- What the task asks: Check every line of the records below for the string "will" and copy the ones that have it.

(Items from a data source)
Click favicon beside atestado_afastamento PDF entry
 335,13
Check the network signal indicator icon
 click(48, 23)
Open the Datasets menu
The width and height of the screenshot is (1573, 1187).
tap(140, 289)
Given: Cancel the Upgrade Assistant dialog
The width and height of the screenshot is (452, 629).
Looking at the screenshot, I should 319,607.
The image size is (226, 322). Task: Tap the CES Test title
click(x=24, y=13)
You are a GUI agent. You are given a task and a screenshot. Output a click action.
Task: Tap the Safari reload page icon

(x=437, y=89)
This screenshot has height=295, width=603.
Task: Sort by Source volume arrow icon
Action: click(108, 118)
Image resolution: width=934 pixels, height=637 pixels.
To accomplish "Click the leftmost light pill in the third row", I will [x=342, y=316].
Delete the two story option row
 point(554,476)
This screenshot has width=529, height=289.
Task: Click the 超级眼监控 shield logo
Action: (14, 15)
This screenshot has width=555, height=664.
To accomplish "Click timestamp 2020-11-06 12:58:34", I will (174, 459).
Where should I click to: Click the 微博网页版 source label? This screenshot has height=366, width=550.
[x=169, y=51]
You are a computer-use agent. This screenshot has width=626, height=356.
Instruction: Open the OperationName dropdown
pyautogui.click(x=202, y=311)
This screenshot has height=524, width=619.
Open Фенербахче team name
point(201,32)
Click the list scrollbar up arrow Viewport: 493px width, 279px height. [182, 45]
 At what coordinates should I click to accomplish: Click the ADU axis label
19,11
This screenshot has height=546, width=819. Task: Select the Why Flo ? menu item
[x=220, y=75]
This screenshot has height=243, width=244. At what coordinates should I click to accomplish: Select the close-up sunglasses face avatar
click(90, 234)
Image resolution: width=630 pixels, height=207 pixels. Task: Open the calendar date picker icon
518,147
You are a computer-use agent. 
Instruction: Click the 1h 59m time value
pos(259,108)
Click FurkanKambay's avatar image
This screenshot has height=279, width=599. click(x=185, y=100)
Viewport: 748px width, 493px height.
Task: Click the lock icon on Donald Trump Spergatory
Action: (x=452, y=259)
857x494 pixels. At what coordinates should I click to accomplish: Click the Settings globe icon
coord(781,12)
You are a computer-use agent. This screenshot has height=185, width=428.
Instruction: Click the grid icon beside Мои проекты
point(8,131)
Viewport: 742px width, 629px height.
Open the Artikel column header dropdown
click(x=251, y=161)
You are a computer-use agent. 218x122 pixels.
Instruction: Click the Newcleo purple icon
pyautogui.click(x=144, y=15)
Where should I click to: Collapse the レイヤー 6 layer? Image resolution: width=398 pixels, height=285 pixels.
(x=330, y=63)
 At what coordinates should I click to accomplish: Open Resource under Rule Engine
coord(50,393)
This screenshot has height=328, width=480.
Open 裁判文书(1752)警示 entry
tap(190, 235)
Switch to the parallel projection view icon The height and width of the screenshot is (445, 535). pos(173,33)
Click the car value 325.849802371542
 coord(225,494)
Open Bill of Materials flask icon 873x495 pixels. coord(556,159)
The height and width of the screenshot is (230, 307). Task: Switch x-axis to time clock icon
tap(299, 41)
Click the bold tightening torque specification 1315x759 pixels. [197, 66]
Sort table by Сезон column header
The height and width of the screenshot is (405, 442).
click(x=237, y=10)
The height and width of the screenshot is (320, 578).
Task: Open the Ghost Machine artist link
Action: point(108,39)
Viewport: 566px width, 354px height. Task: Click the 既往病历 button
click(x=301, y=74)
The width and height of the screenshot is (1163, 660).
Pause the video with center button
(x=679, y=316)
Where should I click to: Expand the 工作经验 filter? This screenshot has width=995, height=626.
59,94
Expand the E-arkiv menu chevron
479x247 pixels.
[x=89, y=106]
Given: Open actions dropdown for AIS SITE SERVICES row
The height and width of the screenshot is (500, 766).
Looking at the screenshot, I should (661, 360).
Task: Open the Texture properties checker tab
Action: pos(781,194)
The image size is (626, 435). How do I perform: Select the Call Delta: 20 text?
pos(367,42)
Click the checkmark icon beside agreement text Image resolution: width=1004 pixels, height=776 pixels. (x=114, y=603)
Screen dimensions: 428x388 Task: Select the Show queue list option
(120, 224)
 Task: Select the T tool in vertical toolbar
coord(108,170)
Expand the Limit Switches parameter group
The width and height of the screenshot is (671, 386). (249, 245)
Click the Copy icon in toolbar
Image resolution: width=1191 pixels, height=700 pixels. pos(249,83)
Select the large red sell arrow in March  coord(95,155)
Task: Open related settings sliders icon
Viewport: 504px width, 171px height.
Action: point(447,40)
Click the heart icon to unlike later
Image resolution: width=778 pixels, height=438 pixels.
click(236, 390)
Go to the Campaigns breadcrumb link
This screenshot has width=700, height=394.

- Your response:
To accomplish "Click the leftmost light pill in the third row", I will [x=342, y=316].
To accomplish "Click timestamp 2020-11-06 12:58:34", I will (174, 459).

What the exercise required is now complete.